A little more than half of the sun’s energy that reaches Earth does so as infrared rays. The longer wavelength of infrared light makes it less energetic, which makes it hard to capture with existing solar cells.
Researchers have made semiconductor nanocrystals that can convert infrared light to higher-energy visible light with an efficiency of over 5 percent, much higher than methods reported so far. The team could use the converted light to drive a chemical reaction that produces hydrogen fuel from methanol.
“Solar light in the infrared region has been a vast source of untapped energy,” says Masanori Sakamoto, a professor of chemistry at Kyoto University. Developing an artificial infrared light-to-fuel conversion system is key for the complete utilization of sustainable solar energy, he says.
Generating high-energy light from multiple low-energy photons, a process called infrared upconversion, has caught researchers’ attention recently as a way to utilize the full solar-energy spectrum. There are two prominent ways researchers are exploring upconversion, explains Gururaj Naik, an electrical and computer engineering professor at Rice University, who was not involved in the research. One is to use organic molecules in which infrared light creates unpaired electrons; those electrons can then come together to emit higher-energy photons with about 5 percent efficiency.
The practical choice of materials for solar cells are lanthanides like ytterbium or erbium, which have multiple energy levels for electrons to occupy. When the material absorbs low-energy infrared photons, excited electrons jump up and around multiple times to reach higher energy levels before falling and emitting high-energy photons. Lanthanides have an upconversion efficiency of 0.5 to 2 percent.
In 2015, Naik and Jennifer Dionne of Stanford University proposed a new route to infrared upconversion that relied on plasmon resonance, one that could in theory give an efficiency of 25 percent. Surface plasmons are waves of electrons formed when light hits a metal surface. The excitation of plasmonic materials also creates high-energy “hot electrons” and “hot holes.”
Naik found a way to channel those hot electrons and holes into structures made of thin alternating layers of indium gallium nitride and gallium nitride.
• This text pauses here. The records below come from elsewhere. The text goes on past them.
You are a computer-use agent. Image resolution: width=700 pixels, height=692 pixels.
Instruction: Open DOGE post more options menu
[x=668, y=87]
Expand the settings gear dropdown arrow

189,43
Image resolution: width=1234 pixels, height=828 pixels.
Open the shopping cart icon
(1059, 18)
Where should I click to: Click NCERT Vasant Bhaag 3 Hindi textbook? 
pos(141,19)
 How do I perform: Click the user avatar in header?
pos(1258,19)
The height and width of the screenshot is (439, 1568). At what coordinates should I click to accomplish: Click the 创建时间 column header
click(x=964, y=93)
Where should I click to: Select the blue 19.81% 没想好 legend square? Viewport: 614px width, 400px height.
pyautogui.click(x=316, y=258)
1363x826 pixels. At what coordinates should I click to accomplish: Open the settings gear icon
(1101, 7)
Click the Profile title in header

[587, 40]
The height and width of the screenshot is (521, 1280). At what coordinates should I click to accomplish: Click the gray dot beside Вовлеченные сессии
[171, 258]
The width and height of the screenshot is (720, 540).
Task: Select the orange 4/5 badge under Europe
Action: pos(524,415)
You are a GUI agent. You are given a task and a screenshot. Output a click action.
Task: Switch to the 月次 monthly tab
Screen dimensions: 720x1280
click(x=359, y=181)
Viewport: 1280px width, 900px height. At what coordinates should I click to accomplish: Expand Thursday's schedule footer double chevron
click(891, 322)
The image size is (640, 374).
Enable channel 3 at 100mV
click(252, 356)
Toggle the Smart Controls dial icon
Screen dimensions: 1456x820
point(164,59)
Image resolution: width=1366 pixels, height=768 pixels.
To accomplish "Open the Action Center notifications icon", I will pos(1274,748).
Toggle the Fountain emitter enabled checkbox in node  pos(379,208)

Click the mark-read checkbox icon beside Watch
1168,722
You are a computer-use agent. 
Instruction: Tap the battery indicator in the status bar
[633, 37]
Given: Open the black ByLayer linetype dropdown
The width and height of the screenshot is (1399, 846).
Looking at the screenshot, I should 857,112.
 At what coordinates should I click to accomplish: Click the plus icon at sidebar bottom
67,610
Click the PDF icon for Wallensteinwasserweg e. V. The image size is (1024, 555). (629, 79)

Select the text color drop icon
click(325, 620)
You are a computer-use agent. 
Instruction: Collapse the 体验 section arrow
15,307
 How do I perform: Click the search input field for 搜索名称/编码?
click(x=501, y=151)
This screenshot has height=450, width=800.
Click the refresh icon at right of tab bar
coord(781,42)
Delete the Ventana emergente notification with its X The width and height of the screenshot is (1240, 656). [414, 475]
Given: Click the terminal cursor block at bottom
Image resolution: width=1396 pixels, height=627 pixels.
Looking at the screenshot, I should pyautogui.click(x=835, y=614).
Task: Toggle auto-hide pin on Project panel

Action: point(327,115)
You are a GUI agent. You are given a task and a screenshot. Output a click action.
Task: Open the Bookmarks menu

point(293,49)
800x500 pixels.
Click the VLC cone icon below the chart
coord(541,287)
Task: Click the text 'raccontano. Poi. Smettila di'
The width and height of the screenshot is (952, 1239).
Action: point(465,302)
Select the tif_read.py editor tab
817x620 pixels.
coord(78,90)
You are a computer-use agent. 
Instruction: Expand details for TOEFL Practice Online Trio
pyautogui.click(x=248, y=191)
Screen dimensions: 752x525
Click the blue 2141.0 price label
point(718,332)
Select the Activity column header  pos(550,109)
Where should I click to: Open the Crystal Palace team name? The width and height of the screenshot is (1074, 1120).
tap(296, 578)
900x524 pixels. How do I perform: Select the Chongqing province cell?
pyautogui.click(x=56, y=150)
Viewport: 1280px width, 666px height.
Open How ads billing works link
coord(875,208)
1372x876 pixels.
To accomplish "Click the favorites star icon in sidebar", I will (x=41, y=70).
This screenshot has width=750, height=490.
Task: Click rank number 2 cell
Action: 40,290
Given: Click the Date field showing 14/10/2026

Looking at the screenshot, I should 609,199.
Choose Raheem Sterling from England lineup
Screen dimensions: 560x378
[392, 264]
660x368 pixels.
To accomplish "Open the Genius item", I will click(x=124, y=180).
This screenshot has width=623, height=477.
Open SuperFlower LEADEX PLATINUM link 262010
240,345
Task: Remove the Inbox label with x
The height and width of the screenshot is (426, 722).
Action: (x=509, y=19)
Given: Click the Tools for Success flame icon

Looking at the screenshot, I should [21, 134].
These structures act as quantum wells and trap the hot carriers, where they can recombine and release a high-energy photon. The efficiency was only 0.1 percent, far from the theoretical maximum.
This is where the Japanese researchers’ work comes in. By cleverly designing nanocrystals of cadmium sulfide and copper sulfide, they have made quantum wells into which the hot carriers flow more easily and get trapped better. The result is an infrared-to-visible upconversion efficiency of over 5 percent.
Their nanocrystals are hexagonal, platelike crystals of copper sulfide, with a border of cadmium sulfide. Infrared excitation in the copper sulfide creates hot electrons and holes, which are injected into the cadmium sulfide and recombine to emit high-energy light in the visible region.
Naik says the Japanese team chose the right material and nanoparticle size to achieve this feat. “As you shrink the particles, hot-carrier injection gets very efficient,” Naik says. “The metal-semiconductor interface also makes a very big difference. These researchers did both—created a better interface and smaller size.”
As a demonstration, the researchers placed the nanoparticles in a methanol-water solution and shone infrared light on it. Without the nanoparticles, the low-energy light would do nothing. But the nanoparticles soaked up the infrared light and produced higher-energy light, which was absorbed by platinum catalysts to trigger a chemical reaction that produces hydrogen.
Applying this system in solar cells to produce electricity from infrared light could be tricky, Sakamoto admits. So for now, the team is planning to pursue infrared-driven solar fuels. “We are planning to apply the current system to other IR-driven photocatalytic reactions,” he says.